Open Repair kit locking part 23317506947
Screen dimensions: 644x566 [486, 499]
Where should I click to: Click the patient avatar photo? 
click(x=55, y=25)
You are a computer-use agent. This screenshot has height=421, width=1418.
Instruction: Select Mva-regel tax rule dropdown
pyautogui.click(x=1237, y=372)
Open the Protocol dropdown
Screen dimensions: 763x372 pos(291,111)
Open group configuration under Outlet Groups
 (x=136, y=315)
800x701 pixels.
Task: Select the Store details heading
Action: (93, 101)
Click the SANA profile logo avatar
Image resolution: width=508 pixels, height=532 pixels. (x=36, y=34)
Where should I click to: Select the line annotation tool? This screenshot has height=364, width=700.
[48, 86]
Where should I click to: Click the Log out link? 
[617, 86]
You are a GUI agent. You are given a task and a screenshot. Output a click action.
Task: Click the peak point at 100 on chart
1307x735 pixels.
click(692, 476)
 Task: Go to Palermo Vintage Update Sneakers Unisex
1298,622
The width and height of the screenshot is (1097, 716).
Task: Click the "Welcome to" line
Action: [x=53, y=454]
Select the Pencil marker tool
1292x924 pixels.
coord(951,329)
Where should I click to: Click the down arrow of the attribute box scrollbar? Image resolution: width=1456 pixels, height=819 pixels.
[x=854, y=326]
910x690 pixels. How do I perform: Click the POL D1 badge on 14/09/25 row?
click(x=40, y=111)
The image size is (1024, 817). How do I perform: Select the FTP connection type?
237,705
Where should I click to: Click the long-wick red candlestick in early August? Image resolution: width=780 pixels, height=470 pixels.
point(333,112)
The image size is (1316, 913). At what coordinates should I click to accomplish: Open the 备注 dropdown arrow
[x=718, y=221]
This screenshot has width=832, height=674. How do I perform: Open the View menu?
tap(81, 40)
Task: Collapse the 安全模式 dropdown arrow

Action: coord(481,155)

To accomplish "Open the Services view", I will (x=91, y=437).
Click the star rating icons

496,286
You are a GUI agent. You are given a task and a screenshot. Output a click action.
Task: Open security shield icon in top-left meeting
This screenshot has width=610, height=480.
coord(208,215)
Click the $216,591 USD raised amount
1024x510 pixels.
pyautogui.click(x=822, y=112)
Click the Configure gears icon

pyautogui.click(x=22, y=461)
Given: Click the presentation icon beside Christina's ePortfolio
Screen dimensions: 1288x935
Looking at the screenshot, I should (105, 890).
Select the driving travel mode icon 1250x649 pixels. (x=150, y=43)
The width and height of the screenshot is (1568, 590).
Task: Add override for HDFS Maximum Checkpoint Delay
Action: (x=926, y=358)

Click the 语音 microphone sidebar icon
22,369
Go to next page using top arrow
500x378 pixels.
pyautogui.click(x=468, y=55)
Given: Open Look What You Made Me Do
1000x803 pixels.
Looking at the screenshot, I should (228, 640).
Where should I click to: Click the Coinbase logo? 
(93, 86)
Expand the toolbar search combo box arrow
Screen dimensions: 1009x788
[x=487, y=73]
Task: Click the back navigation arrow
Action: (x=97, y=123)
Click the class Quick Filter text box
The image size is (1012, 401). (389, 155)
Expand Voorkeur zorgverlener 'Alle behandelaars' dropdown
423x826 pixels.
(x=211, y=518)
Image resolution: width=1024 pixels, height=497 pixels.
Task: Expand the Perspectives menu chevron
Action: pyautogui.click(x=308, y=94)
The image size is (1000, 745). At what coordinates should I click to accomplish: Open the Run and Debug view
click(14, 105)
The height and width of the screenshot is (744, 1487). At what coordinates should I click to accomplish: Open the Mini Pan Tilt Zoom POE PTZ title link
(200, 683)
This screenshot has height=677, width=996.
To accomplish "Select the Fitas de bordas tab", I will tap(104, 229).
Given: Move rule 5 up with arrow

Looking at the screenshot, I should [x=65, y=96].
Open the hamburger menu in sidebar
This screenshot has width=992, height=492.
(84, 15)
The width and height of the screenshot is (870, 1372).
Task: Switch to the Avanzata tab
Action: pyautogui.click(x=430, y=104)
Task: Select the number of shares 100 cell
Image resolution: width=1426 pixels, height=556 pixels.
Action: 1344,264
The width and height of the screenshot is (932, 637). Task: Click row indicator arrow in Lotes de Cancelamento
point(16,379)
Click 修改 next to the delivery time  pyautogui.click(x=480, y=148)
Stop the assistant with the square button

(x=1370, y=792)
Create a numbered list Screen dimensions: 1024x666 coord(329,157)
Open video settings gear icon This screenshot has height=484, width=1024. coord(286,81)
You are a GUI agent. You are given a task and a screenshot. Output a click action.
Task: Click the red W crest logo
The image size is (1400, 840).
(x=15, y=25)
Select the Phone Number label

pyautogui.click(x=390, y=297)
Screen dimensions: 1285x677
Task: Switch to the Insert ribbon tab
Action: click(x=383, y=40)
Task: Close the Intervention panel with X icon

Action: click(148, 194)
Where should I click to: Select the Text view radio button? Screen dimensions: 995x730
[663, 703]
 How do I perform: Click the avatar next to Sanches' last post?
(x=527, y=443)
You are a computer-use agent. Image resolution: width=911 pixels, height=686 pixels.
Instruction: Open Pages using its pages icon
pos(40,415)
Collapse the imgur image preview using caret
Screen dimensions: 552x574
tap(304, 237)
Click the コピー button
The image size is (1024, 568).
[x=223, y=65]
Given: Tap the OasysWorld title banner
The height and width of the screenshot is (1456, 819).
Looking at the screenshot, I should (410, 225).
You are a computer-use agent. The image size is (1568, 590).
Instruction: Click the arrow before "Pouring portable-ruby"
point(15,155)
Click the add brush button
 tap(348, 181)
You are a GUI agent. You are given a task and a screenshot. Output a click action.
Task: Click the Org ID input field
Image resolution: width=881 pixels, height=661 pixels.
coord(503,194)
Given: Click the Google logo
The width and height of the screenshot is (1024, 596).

※

** Problem details **
Every entry is to be returned exactly, with nothing dropped.

** Result **
Open Repair kit locking part 23317506947
Screen dimensions: 644x566 [486, 499]
Where should I click to: Click the patient avatar photo? 
click(x=55, y=25)
You are a computer-use agent. This screenshot has height=421, width=1418.
Instruction: Select Mva-regel tax rule dropdown
pyautogui.click(x=1237, y=372)
Open the Protocol dropdown
Screen dimensions: 763x372 pos(291,111)
Open group configuration under Outlet Groups
 (x=136, y=315)
800x701 pixels.
Task: Select the Store details heading
Action: (93, 101)
Click the SANA profile logo avatar
Image resolution: width=508 pixels, height=532 pixels. (x=36, y=34)
Where should I click to: Select the line annotation tool? This screenshot has height=364, width=700.
[48, 86]
Where should I click to: Click the Log out link? 
[617, 86]
You are a GUI agent. You are given a task and a screenshot. Output a click action.
Task: Click the peak point at 100 on chart
1307x735 pixels.
click(692, 476)
 Task: Go to Palermo Vintage Update Sneakers Unisex
1298,622
The width and height of the screenshot is (1097, 716).
Task: Click the "Welcome to" line
Action: [x=53, y=454]
Select the Pencil marker tool
1292x924 pixels.
coord(951,329)
Where should I click to: Click the down arrow of the attribute box scrollbar? Image resolution: width=1456 pixels, height=819 pixels.
[x=854, y=326]
910x690 pixels. How do I perform: Click the POL D1 badge on 14/09/25 row?
click(x=40, y=111)
The image size is (1024, 817). How do I perform: Select the FTP connection type?
237,705
Where should I click to: Click the long-wick red candlestick in early August? Image resolution: width=780 pixels, height=470 pixels.
point(333,112)
The image size is (1316, 913). At what coordinates should I click to accomplish: Open the 备注 dropdown arrow
[x=718, y=221]
This screenshot has width=832, height=674. How do I perform: Open the View menu?
tap(81, 40)
Task: Collapse the 安全模式 dropdown arrow

Action: coord(481,155)

To accomplish "Open the Services view", I will (x=91, y=437).
Click the star rating icons

496,286
You are a GUI agent. You are given a task and a screenshot. Output a click action.
Task: Open security shield icon in top-left meeting
This screenshot has width=610, height=480.
coord(208,215)
Click the $216,591 USD raised amount
1024x510 pixels.
pyautogui.click(x=822, y=112)
Click the Configure gears icon

pyautogui.click(x=22, y=461)
Given: Click the presentation icon beside Christina's ePortfolio
Screen dimensions: 1288x935
Looking at the screenshot, I should (105, 890).
Select the driving travel mode icon 1250x649 pixels. (x=150, y=43)
The width and height of the screenshot is (1568, 590).
Task: Add override for HDFS Maximum Checkpoint Delay
Action: (x=926, y=358)

Click the 语音 microphone sidebar icon
22,369
Go to next page using top arrow
500x378 pixels.
pyautogui.click(x=468, y=55)
Given: Open Look What You Made Me Do
1000x803 pixels.
Looking at the screenshot, I should (228, 640).
Where should I click to: Click the Coinbase logo? 
(93, 86)
Expand the toolbar search combo box arrow
Screen dimensions: 1009x788
[x=487, y=73]
Task: Click the back navigation arrow
Action: (x=97, y=123)
Click the class Quick Filter text box
The image size is (1012, 401). (389, 155)
Expand Voorkeur zorgverlener 'Alle behandelaars' dropdown
423x826 pixels.
(x=211, y=518)
Image resolution: width=1024 pixels, height=497 pixels.
Task: Expand the Perspectives menu chevron
Action: pyautogui.click(x=308, y=94)
The image size is (1000, 745). At what coordinates should I click to accomplish: Open the Run and Debug view
click(14, 105)
The height and width of the screenshot is (744, 1487). At what coordinates should I click to accomplish: Open the Mini Pan Tilt Zoom POE PTZ title link
(200, 683)
This screenshot has height=677, width=996.
To accomplish "Select the Fitas de bordas tab", I will tap(104, 229).
Given: Move rule 5 up with arrow

Looking at the screenshot, I should [x=65, y=96].
Open the hamburger menu in sidebar
This screenshot has width=992, height=492.
(84, 15)
The width and height of the screenshot is (870, 1372).
Task: Switch to the Avanzata tab
Action: pyautogui.click(x=430, y=104)
Task: Select the number of shares 100 cell
Image resolution: width=1426 pixels, height=556 pixels.
Action: 1344,264
The width and height of the screenshot is (932, 637). Task: Click row indicator arrow in Lotes de Cancelamento
point(16,379)
Click 修改 next to the delivery time  pyautogui.click(x=480, y=148)
Stop the assistant with the square button

(x=1370, y=792)
Create a numbered list Screen dimensions: 1024x666 coord(329,157)
Open video settings gear icon This screenshot has height=484, width=1024. coord(286,81)
You are a GUI agent. You are given a task and a screenshot. Output a click action.
Task: Click the red W crest logo
The image size is (1400, 840).
(x=15, y=25)
Select the Phone Number label

pyautogui.click(x=390, y=297)
Screen dimensions: 1285x677
Task: Switch to the Insert ribbon tab
Action: click(x=383, y=40)
Task: Close the Intervention panel with X icon

Action: click(148, 194)
Where should I click to: Select the Text view radio button? Screen dimensions: 995x730
[663, 703]
 How do I perform: Click the avatar next to Sanches' last post?
(x=527, y=443)
You are a computer-use agent. Image resolution: width=911 pixels, height=686 pixels.
Instruction: Open Pages using its pages icon
pos(40,415)
Collapse the imgur image preview using caret
Screen dimensions: 552x574
tap(304, 237)
Click the コピー button
The image size is (1024, 568).
[x=223, y=65]
Given: Tap the OasysWorld title banner
The height and width of the screenshot is (1456, 819).
Looking at the screenshot, I should (410, 225).
You are a computer-use agent. The image size is (1568, 590).
Instruction: Click the arrow before "Pouring portable-ruby"
point(15,155)
Click the add brush button
 tap(348, 181)
You are a GUI agent. You are given a task and a screenshot. Output a click action.
Task: Click the Org ID input field
Image resolution: width=881 pixels, height=661 pixels.
coord(503,194)
Given: Click the Google logo
The width and height of the screenshot is (1024, 596).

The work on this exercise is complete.